B - LES CINQ DYNASTIES
Après s'être illustré dans les campagnes militaires contre les troupes rebelles de Huang Chao, Zhu Wen prend le pouvoir et fonde dans la nouvelle capitale de Kaifeng la dynastie des Liang, première des cinq dynasties éphémères qui allaient se succéder en Chine du Nord de 907 à 960. La Chine du Sud est morcelée en dix royaumes qui affirment leur originalité régionale. Les tribus Kitan, installées en Mongolie orientale et en Mandchourie, lancent des offensives sur le territoire chinois (Gansu, Hebei, Shanxi) et prennent possession de la ville de Kaifeng en 947. Refoulées vers le nord, ces tribus fondent la dynastie des Liao. Ce morcellement de la Chine favorise l'éclosion de centres culturels régionaux sous le patronage des dirigeants locaux.
La réaction xénophobe qui s'attaque aux religions étrangères, et tout particulièrement au riche clergé bouddhique, en 845, porte un rude coup au développement de l'architecture et de la sculpture religieuses.
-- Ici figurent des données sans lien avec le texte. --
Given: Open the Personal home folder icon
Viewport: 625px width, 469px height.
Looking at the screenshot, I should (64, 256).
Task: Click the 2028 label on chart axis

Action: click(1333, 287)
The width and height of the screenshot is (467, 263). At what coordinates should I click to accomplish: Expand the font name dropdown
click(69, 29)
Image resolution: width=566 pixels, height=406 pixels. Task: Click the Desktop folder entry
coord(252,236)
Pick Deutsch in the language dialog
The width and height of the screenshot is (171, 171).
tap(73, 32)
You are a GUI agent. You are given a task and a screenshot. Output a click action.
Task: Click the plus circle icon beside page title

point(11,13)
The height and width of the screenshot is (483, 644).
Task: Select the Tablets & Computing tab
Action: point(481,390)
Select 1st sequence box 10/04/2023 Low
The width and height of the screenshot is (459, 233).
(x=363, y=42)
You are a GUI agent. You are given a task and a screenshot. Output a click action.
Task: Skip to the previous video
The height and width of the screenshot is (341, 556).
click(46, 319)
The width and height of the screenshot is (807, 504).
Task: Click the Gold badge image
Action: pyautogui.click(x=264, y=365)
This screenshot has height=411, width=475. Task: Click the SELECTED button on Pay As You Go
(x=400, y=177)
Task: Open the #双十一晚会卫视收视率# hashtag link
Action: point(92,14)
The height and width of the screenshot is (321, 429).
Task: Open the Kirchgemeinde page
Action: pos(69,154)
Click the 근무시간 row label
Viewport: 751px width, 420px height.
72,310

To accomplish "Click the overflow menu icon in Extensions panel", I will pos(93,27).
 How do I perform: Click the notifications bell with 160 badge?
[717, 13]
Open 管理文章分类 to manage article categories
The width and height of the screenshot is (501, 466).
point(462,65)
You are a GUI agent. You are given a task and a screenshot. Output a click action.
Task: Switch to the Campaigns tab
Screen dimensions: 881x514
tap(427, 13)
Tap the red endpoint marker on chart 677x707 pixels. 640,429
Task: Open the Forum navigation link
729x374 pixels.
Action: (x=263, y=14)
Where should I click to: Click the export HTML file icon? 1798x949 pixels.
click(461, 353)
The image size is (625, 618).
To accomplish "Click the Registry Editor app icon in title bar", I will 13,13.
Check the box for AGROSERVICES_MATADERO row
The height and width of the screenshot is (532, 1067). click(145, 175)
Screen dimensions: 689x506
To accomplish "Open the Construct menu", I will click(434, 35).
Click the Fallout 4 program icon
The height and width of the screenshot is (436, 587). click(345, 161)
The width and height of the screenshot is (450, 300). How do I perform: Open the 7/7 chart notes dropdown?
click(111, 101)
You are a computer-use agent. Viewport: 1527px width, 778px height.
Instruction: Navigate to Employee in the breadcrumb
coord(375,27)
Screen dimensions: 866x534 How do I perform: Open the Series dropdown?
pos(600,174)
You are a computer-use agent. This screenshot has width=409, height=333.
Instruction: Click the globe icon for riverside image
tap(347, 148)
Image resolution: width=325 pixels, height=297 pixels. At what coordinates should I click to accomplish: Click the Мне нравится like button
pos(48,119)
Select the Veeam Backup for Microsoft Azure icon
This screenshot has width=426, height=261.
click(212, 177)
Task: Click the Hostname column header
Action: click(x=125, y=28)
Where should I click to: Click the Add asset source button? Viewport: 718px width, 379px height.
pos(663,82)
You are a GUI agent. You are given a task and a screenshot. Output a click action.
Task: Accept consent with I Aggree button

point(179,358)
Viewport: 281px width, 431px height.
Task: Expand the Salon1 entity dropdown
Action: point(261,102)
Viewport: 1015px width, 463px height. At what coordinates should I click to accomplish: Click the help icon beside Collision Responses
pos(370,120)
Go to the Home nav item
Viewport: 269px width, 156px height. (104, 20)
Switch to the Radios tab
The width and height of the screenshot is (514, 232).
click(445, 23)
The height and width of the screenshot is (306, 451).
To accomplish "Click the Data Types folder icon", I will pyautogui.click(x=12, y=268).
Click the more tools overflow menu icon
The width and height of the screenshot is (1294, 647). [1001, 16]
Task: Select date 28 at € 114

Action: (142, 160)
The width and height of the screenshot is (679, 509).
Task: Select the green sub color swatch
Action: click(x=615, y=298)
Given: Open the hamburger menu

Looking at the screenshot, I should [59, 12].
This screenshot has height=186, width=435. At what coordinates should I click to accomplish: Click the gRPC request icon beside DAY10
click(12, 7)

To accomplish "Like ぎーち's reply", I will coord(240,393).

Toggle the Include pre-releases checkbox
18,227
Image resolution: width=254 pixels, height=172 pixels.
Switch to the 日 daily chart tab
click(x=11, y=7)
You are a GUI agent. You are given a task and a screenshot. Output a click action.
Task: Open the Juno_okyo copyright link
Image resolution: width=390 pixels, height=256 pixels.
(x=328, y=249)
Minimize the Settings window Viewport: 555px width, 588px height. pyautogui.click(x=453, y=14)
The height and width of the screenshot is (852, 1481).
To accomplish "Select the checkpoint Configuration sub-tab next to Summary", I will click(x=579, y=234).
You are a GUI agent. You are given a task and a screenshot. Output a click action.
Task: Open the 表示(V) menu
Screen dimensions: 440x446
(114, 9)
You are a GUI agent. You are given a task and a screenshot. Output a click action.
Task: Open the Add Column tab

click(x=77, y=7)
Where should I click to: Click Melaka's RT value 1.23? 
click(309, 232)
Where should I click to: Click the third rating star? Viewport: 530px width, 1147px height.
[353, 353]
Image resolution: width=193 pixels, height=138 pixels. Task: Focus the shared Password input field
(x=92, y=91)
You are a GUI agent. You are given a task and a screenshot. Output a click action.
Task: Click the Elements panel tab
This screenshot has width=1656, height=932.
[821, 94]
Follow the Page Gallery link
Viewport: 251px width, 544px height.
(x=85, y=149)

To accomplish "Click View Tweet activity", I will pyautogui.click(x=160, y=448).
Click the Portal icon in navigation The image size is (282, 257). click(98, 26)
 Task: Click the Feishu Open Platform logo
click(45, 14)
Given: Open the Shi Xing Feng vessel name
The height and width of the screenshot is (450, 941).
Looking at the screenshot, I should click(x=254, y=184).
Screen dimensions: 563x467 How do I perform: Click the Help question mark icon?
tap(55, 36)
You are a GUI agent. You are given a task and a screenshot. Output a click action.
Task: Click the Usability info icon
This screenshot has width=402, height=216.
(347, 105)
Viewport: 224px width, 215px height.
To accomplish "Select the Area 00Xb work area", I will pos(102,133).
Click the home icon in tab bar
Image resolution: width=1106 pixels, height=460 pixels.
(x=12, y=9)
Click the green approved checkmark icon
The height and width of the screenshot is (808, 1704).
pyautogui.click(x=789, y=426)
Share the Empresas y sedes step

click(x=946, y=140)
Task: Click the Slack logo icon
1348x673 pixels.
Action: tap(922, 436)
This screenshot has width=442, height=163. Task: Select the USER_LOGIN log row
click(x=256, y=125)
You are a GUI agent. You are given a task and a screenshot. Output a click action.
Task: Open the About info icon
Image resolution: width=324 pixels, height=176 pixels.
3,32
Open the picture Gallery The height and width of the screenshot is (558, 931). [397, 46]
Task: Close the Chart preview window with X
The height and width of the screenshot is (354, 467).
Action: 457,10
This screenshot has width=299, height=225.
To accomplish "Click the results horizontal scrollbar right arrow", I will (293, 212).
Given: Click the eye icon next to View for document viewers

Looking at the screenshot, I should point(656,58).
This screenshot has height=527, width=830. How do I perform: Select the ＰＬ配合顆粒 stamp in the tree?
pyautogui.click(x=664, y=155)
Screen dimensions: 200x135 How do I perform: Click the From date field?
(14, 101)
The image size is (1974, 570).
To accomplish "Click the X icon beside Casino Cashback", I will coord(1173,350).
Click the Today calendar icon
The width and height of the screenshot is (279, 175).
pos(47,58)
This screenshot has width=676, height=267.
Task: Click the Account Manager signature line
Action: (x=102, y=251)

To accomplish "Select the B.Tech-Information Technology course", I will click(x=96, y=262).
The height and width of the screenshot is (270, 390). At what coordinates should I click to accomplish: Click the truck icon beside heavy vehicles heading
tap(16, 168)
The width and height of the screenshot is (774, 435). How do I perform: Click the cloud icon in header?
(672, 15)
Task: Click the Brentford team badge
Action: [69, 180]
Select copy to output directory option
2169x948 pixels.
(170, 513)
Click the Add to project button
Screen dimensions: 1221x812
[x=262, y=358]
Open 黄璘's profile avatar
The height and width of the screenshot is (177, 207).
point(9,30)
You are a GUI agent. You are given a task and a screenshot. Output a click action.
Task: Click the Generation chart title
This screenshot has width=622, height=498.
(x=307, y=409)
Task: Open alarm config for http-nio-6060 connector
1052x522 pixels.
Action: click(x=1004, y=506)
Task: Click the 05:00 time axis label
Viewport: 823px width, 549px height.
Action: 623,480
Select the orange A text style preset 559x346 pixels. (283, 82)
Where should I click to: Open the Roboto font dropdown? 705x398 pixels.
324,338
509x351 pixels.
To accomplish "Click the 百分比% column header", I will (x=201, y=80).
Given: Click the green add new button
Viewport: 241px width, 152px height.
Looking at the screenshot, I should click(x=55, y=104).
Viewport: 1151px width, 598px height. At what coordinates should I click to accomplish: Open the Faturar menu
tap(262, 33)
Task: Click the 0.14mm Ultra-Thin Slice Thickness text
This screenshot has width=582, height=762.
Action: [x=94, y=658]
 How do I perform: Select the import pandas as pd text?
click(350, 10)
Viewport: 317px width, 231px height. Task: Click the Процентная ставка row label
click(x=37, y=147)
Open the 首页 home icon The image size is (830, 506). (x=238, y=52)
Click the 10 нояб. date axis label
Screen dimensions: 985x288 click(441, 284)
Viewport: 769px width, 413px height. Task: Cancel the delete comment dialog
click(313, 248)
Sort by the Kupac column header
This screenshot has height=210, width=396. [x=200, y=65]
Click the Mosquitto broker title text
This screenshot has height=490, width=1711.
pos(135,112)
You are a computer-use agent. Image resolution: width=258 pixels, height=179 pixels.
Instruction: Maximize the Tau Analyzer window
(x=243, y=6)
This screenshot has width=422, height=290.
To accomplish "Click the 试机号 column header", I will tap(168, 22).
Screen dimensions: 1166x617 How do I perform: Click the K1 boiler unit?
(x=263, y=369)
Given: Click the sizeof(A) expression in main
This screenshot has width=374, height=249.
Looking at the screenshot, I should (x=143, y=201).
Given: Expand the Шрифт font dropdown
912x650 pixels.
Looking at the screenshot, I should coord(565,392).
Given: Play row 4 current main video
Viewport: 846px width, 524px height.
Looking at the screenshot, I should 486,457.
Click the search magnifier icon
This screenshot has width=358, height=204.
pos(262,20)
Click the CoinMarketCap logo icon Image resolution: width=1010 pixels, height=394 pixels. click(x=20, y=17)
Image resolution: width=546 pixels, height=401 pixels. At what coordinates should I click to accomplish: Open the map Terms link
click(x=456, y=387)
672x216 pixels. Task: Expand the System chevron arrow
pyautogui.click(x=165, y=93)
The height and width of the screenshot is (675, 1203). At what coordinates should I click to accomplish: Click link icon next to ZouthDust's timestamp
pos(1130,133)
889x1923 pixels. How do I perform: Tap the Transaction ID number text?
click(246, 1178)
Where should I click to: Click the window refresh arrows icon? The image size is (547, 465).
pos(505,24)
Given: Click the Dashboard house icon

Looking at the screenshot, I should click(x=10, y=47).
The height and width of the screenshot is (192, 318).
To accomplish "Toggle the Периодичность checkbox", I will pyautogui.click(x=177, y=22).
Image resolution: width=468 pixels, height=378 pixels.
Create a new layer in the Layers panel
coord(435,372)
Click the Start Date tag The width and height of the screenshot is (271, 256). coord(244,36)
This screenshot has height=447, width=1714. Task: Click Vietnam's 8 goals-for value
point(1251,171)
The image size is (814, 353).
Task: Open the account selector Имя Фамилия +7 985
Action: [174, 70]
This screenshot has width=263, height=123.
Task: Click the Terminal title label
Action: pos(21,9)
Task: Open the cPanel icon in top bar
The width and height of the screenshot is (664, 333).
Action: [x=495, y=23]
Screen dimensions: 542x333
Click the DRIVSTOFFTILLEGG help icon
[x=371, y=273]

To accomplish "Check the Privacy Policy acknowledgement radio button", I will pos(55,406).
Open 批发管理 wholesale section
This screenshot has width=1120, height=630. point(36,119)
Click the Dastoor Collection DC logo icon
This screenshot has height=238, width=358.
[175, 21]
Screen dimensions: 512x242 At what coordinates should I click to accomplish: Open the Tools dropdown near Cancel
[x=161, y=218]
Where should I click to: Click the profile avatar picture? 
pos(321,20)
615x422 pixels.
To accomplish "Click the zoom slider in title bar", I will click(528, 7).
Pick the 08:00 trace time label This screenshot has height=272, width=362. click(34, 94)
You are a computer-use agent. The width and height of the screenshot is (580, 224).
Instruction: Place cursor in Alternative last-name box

Les moines et les nonnes retournent à la vie laïque, les statues et les cloches des temples, confisquées en 845 et en 955, servent à la fonte de monnaies. Cependant, le Chan qui avait rencontré dans les milieux lettrés un accueil favorable continue de s'épanouir. Ses pratiques intuitives conduisant à l'Éveil trouvent un équivalent dans les jeux du pinceau et de l'encre. Concentration et rapidité d'exécution sont deux des composantes essentielles du courant de peinture monochrome Chan, né au royaume de Shu.
Shi Ko ( ill. 47 ), maître du style « sans contrainte », dépeint des personnages légendaires et les patriarches du bouddhisme à l'aide de larges coups de pinceau chargé d'encre noire.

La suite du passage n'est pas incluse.